Latest revision as of 12:37, 5 September 2019

Ardor3D is a professionally oriented, open source, Java based 3D engine for desktop (GNU Linux, Mac OS X, OpenIndiana, Windows) and mobile (Android) environments. The sub-project ardor3d-android was based on Android OpenGL ES.

Ardor3D was created September 23rd, 2008 as a fork of JMonkeyEngine by Joshua Slack (Renanse) and Rikard Herlitz (MrCoder).

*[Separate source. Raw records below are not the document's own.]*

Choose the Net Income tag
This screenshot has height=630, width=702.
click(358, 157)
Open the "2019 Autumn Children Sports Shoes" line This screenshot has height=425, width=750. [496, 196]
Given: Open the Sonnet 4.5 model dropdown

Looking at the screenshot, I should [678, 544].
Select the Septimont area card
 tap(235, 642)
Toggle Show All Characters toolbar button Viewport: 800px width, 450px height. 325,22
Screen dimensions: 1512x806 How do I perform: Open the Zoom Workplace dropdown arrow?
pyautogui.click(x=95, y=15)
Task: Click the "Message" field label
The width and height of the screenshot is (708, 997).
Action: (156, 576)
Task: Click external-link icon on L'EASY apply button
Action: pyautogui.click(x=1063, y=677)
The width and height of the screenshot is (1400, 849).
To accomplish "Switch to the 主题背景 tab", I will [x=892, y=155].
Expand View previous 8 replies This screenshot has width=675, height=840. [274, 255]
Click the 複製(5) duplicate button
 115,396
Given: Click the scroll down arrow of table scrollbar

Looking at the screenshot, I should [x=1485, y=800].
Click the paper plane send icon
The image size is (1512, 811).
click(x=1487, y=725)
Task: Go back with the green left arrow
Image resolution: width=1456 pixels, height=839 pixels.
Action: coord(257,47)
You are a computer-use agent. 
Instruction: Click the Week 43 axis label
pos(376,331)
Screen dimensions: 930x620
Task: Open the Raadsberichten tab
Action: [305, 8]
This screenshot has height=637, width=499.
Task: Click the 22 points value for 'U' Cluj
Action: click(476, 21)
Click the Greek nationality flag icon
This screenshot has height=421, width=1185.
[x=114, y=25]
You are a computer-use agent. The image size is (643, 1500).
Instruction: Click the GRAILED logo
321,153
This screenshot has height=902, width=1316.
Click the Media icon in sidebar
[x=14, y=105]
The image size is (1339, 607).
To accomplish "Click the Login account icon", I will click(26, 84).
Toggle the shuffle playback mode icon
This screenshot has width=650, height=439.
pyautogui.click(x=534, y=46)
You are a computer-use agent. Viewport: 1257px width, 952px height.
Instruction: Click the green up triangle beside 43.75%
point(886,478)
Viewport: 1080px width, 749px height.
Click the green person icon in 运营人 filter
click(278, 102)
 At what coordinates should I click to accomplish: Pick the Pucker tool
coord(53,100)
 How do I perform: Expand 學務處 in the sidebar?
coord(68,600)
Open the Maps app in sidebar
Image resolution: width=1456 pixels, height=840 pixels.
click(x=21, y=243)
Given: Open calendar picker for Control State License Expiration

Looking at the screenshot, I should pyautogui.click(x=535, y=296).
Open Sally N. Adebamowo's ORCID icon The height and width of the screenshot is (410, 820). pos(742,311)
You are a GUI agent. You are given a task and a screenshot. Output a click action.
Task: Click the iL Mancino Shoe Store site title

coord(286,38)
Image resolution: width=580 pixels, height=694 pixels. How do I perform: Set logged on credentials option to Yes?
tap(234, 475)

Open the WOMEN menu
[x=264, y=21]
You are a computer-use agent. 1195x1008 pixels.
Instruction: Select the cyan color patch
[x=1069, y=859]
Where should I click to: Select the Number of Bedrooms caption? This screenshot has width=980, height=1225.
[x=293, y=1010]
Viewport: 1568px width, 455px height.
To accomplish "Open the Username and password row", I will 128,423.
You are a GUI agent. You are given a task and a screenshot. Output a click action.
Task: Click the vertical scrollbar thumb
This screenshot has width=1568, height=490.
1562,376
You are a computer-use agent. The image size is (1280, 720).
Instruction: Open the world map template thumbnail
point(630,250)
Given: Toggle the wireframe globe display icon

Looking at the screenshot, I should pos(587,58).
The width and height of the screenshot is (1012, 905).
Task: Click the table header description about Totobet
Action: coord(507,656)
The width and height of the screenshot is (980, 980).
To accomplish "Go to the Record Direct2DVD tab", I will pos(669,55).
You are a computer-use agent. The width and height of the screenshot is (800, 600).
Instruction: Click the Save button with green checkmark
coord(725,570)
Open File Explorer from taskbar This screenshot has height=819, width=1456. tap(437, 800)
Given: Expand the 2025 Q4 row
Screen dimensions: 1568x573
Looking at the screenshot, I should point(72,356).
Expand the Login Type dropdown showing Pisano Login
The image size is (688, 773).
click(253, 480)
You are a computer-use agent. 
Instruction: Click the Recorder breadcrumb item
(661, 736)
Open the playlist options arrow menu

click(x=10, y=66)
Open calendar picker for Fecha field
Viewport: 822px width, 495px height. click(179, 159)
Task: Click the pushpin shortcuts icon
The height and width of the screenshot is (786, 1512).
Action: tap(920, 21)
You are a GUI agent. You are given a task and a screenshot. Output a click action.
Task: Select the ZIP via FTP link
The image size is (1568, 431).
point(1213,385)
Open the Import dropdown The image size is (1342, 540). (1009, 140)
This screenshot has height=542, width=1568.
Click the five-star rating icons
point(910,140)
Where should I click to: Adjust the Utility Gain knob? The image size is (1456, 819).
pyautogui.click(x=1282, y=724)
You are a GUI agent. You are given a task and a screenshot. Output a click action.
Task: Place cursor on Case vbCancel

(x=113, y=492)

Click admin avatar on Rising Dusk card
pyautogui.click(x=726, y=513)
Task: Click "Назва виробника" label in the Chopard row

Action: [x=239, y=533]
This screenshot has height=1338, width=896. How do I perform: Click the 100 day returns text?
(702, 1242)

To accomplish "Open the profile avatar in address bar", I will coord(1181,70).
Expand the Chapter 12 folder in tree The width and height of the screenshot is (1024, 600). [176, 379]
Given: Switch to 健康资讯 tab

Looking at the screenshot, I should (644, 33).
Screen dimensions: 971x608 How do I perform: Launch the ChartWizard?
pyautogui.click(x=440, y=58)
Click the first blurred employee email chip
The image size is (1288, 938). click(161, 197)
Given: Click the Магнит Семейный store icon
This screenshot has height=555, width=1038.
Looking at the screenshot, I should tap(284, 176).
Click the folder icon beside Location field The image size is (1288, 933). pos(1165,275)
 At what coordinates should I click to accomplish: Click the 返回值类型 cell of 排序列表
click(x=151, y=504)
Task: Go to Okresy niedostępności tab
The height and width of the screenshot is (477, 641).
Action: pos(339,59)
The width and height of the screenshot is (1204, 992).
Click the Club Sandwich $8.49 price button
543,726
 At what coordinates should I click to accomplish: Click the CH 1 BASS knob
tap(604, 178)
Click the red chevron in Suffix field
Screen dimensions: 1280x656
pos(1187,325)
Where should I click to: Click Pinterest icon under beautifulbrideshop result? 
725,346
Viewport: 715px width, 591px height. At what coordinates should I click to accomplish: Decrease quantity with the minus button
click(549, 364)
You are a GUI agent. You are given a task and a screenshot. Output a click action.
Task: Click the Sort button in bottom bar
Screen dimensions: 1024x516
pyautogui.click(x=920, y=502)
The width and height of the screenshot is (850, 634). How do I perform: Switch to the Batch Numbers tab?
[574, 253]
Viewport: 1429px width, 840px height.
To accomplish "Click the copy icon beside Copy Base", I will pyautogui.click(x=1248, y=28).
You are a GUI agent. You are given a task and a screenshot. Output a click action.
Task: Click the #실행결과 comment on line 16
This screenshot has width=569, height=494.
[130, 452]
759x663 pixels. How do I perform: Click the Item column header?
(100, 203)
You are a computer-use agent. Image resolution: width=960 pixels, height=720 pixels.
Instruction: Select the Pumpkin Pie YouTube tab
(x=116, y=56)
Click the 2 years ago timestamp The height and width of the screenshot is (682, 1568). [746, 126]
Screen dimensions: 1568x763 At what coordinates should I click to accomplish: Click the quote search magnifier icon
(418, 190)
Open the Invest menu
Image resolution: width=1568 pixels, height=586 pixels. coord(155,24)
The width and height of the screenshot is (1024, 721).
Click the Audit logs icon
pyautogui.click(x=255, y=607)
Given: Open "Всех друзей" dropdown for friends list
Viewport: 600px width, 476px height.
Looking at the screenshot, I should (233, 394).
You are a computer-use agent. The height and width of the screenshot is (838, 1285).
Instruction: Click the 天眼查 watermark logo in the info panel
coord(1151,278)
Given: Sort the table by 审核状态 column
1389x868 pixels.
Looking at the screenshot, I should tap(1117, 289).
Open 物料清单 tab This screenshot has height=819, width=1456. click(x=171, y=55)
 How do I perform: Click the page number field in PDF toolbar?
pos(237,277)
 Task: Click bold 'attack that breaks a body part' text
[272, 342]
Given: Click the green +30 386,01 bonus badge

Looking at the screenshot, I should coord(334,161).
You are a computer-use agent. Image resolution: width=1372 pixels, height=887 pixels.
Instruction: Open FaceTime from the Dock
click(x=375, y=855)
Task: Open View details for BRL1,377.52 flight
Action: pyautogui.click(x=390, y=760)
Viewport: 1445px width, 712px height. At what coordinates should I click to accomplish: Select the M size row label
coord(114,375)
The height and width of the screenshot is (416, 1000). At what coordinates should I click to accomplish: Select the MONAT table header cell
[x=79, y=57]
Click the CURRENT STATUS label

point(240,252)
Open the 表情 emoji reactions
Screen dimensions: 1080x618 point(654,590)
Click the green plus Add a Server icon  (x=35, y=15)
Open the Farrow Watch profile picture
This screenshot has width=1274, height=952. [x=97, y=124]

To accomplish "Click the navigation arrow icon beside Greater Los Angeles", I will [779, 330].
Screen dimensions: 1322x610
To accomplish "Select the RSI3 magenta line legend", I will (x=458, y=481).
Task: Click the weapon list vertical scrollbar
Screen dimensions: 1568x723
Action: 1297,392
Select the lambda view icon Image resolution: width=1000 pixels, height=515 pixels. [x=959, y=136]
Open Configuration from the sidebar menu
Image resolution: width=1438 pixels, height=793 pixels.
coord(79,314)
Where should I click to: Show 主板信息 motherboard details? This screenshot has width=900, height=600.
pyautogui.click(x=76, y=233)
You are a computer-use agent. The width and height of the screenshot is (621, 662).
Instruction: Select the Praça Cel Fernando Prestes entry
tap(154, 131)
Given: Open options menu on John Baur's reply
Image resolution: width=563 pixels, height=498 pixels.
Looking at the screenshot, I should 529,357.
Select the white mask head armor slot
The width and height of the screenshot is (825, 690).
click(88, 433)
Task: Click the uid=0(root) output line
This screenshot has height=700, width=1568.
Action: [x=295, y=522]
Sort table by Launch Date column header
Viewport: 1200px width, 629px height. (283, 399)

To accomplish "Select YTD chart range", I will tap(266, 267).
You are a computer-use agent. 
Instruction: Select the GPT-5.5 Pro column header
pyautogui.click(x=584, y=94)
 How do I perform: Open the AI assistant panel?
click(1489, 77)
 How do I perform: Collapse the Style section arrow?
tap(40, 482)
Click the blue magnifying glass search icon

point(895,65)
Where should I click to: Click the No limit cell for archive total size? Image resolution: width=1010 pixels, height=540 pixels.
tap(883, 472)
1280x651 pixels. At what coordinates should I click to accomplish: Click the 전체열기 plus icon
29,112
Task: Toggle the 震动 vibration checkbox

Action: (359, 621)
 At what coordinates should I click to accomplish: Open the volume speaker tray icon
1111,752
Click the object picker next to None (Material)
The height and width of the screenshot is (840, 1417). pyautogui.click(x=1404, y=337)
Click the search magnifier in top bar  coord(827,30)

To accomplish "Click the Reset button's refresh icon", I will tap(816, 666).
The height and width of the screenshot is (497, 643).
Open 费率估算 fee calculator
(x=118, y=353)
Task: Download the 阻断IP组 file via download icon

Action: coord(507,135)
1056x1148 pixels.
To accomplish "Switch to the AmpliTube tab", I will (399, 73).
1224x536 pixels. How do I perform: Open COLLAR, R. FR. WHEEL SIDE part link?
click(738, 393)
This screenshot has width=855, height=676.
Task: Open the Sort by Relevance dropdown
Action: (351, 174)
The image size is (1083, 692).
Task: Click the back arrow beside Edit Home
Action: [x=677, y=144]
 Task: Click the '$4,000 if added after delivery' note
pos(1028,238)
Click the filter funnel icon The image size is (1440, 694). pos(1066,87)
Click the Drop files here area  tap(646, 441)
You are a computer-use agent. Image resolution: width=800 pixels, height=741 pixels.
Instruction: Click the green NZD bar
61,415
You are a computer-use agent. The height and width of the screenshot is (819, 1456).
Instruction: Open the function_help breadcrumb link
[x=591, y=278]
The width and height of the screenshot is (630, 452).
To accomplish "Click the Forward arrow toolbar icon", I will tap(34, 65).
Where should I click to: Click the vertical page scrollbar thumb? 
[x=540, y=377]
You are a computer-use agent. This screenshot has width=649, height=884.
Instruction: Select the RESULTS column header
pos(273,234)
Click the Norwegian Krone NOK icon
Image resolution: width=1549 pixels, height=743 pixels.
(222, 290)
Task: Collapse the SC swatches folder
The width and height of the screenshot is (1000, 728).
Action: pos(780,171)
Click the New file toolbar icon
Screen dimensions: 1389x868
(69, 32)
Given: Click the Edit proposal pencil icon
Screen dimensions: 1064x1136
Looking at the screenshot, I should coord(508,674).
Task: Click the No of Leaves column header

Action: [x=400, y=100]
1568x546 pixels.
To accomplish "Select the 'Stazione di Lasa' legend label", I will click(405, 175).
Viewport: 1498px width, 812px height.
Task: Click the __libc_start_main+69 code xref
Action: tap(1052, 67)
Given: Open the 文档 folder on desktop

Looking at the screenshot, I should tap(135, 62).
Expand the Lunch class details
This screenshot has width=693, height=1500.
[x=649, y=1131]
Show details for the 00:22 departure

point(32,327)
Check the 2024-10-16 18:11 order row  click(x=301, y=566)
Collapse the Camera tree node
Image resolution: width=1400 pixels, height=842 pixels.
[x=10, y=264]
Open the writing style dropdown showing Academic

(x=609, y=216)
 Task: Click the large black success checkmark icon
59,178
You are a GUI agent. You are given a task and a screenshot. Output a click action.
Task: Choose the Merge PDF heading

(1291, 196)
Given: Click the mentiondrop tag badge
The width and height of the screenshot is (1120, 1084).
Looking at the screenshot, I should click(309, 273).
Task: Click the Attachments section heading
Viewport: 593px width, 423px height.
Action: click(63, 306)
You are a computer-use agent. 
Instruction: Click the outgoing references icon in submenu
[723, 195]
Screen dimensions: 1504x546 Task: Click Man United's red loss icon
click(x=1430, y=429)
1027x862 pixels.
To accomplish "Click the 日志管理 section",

It was developed by Ardor Labs and some contributors until its version 0.9. Renanse abandoned the project March 11th, 2014 and he started to work on it anew in February 2017.

JogAmp's Ardor3D Continuation is the fork actively developed and maintained by JogAmp's community and supporting exclusively JOGL 2 (and later). It was initially designated as a subset of the original engine as it has retained the only renderer relevant for JogAmp's community. As a consequence, it supports only desktop environments, the Android backend might be rewritten with JogAmp in another version. This fork is preferably called JogAmp's Ardor3D Continuation in order to avoid any confusion with the "official" legacy version. As time goes by, the "official" Ardor3D and JogAmp's Ardor3D Continuation have been diverging, the former has a more modern rendering pipeline based on shaders and it no longer supports JOGL whereas the latter has numerous importers (PLY, STL, MD3, ...), a frequently updated API documentation, no dependency on Guava, a lot less static utilities that can't be customized, a partial support of OpenGL ES in both desktop and embedded environments.